The Oxford Handbook of Andrew Marvell

2019-03-28
The Oxford Handbook of Andrew Marvell
Title The Oxford Handbook of Andrew Marvell PDF eBook
Author Martin Dzelzainis
Publisher Oxford University Press
Pages 857
Release 2019-03-28
Genre Literary Criticism
ISBN 0191056006

The Oxford Handbook of Andrew Marvell is the most comprehensive and informative collection of essays ever assembled dealing with the life and writings of the poet and politician Andrew Marvell (1621-78). Like his friend and colleague John Milton, Marvell is now seen as a dominant figure in the literary landscape of the mid-seventeenth century, producing a stunning oeuvre of poetry and prose either side of the Restoration. In the 1640s and 1650s he was the author of hypercanonical lyrics like 'To His Coy Mistress' and 'The Garden' as well as three epoch-defining poems about Oliver Cromwell.
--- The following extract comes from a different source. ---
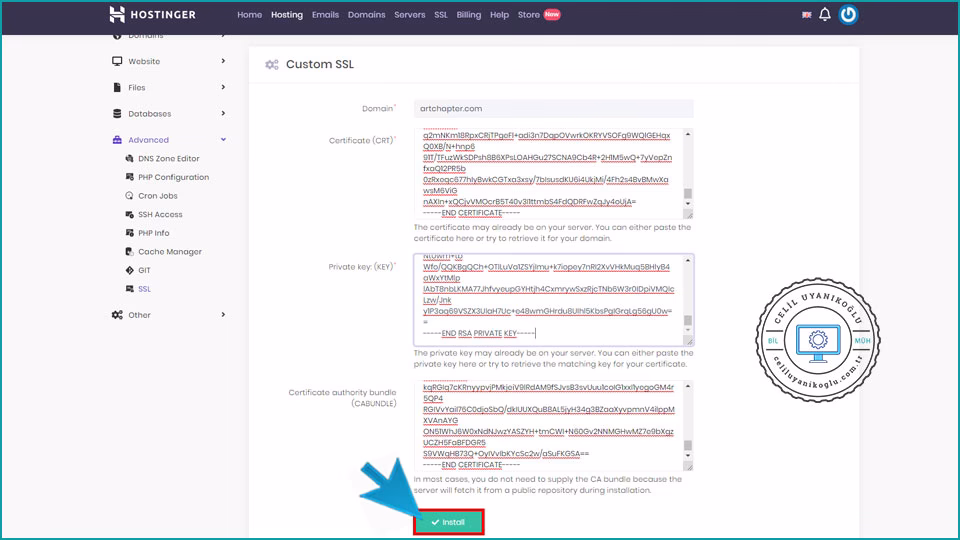Open PHP Configuration in sidebar
Viewport: 960px width, 540px height.
pos(173,177)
After 1660 he virtually invented the verse genre of state satire as well as becoming the most influential prose satirist of the day - in the process forging a long-lived reputation as an incorruptible patriot. Although Marvell himself was an intensely private and self-contained character, whose literary, religious, and political commitments are notoriously difficult to discern, the interdisciplinary contributions by an array of experts in the fields of seventeenth-century literature, history, and politics gathered together in the Handbook constitute a decisive step forward in our understanding of him. They offer a fully-rounded account of his life and writings, individual readings of his key works, considerations of his relations with his major contemporaries, and surveys of his rich and varied afterlives. Informed by the wealth of editorial and biographical work on Marvell that has been produced in the last twenty years, the volume is both a conspectus of the state of the art in Marvell studies and the springboard for future research.